# Stocking Stuffers Cigar Pron



## jeepthing (Jul 16, 2009)

Wife got me a few sticks and a lighter for Christmas.
She said she found the lighter at Walgreen for $5. Seems to work pretty well.


----------



## thebayratt (Jun 4, 2009)

Hand over the lighter Jeff.... you did't see the "Keep away from children" warning on it.... That goes for the cigars...

Nice gifts!


----------



## jeepthing (Jul 16, 2009)

Used the lighter on a couple of smokes, works pretty good. Shawn I saw the warning and that's exactly why you can't have it


----------



## tmajer15 (Oct 3, 2009)

Very nice, she gets an A+ grade on that one.


----------



## Rock31 (Sep 30, 2010)

Nice hit by the wife, that lighter is cool!


----------



## rdn6405 (Nov 18, 2010)

I'm digging the lighter.


----------



## AJ FERNANDEZ FAN (Aug 10, 2010)

Nothing like a good lady in your life!!!!!!!! Good score!!!!!


----------



## z0diac (May 18, 2010)

jeepthing said:


> Used the lighter on a couple of smokes, works pretty good. Shawn I saw the warning and that's exactly why you can't have it


Great to hear the lighter's working good. I haven't had much luck with my 2 'cigar' lighters. The first desktop style lighter I ordered (single flame) leaks about 5X the gas that it accepts when filling. They gave me a credit, and the one I ordered as a replacement (triple flame) doesn't have the most stable of flames. Although it seems to be working better as of late.

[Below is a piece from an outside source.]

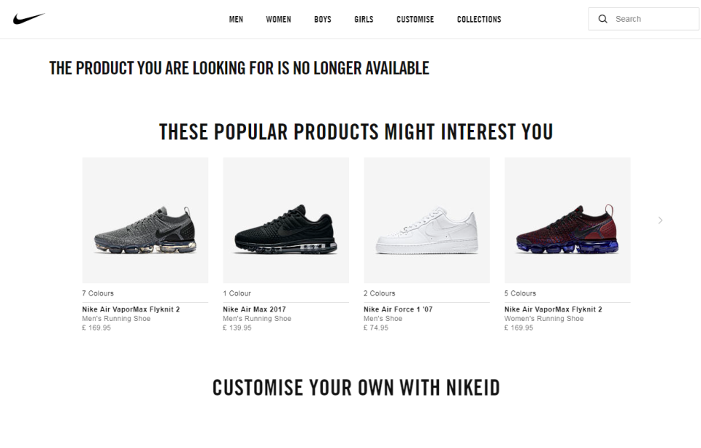
Task: Open the MEN menu
Action: point(236,19)
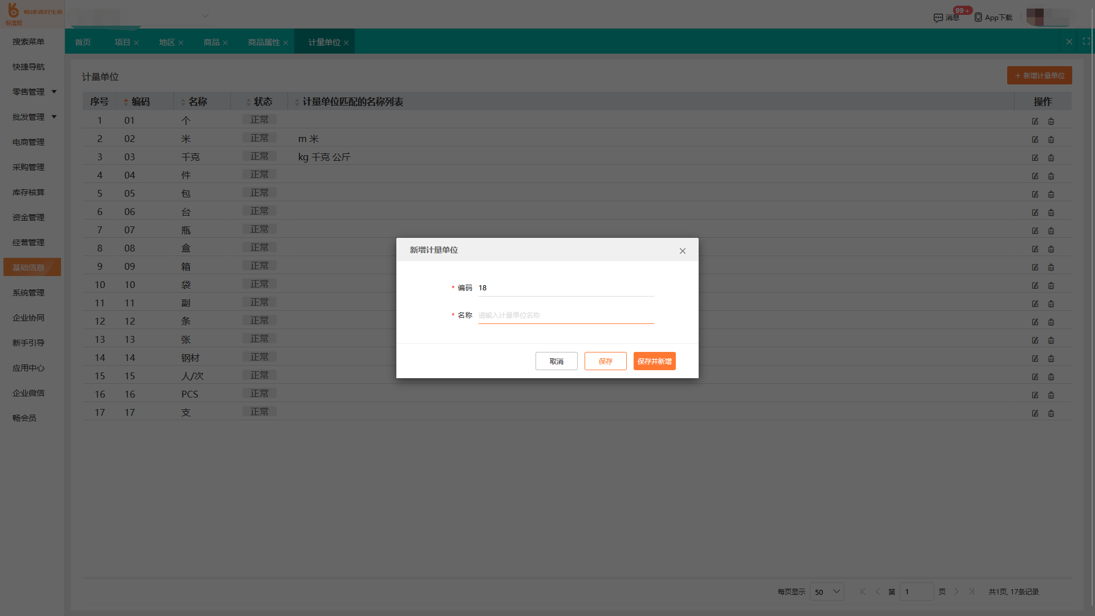The image size is (1095, 616).
Task: Click 保存并新增 button in dialog
Action: 654,361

Rule for buying lighters: NOT online, and ask to try both lighting it AND filling it before buying!


----------



## Frankie Lande (Dec 5, 2010)

I want that lighter dammit. Looks like a kid's cool toy though, Think they know it
too with the "keep away from children" warning on the bottom.LOL


----------



## Evonnida (Jun 1, 2010)

They sell plastic lighters are the same at my B&M for like $8. They are awesome!! The shop has a few of them set around for smokers to use and I always use it for touch ups or relights.


----------